[Stored records]

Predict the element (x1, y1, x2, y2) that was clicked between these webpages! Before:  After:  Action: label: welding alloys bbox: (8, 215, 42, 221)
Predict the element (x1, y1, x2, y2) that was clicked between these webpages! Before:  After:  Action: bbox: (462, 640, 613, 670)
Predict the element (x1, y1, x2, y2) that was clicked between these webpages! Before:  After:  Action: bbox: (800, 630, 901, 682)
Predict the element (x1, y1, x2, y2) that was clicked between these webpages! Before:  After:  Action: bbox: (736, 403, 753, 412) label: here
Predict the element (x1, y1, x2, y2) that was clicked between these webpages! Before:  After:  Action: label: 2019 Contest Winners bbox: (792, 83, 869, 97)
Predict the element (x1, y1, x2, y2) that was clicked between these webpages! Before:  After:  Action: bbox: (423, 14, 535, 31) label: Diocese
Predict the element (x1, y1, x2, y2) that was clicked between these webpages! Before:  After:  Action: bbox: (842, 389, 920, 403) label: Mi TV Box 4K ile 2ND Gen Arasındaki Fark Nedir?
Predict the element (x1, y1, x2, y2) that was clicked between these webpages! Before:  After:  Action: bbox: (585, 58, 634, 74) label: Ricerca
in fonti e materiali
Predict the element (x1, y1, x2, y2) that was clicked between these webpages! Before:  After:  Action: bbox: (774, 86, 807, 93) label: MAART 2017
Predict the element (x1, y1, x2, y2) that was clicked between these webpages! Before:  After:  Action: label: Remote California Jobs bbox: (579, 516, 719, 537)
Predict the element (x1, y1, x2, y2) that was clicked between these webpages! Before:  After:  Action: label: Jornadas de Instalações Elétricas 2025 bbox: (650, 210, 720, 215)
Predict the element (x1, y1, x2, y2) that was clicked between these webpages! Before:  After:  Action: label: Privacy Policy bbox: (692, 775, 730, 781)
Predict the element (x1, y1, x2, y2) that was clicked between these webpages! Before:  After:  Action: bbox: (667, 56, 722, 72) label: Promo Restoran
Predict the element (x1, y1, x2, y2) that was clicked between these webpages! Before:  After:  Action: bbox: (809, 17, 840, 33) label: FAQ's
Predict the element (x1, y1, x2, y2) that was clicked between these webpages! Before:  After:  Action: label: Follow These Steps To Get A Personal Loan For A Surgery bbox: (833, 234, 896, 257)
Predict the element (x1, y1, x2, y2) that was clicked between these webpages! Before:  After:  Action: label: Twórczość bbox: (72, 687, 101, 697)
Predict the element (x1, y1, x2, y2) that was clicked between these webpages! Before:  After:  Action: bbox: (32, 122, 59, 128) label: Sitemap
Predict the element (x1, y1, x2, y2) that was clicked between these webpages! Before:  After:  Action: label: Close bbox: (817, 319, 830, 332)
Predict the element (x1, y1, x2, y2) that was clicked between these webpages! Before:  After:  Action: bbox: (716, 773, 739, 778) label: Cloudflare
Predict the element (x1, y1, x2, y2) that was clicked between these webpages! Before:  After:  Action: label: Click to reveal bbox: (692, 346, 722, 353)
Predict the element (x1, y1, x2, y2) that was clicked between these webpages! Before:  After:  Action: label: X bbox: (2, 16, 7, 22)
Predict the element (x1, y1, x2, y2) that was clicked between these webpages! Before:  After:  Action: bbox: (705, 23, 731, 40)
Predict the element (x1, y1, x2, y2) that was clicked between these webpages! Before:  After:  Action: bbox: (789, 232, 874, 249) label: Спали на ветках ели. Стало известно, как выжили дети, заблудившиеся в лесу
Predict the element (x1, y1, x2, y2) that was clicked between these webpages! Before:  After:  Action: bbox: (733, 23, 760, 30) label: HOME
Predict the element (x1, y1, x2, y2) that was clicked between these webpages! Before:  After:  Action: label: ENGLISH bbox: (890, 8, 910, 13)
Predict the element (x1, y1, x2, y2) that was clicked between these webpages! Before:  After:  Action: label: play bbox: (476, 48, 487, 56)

• [What needs to be done] In the listing above, rewrite the lines from the one containing "775, 730, 781)" to the one containing "33) label: FAQ's", changing "webpages" to "pages" and leaving everything else as it is.

• [Task solution]
Predict the element (x1, y1, x2, y2) that was clicked between these pages! Before:  After:  Action: label: Privacy Policy bbox: (692, 775, 730, 781)
Predict the element (x1, y1, x2, y2) that was clicked between these pages! Before:  After:  Action: bbox: (667, 56, 722, 72) label: Promo Restoran
Predict the element (x1, y1, x2, y2) that was clicked between these pages! Before:  After:  Action: bbox: (809, 17, 840, 33) label: FAQ's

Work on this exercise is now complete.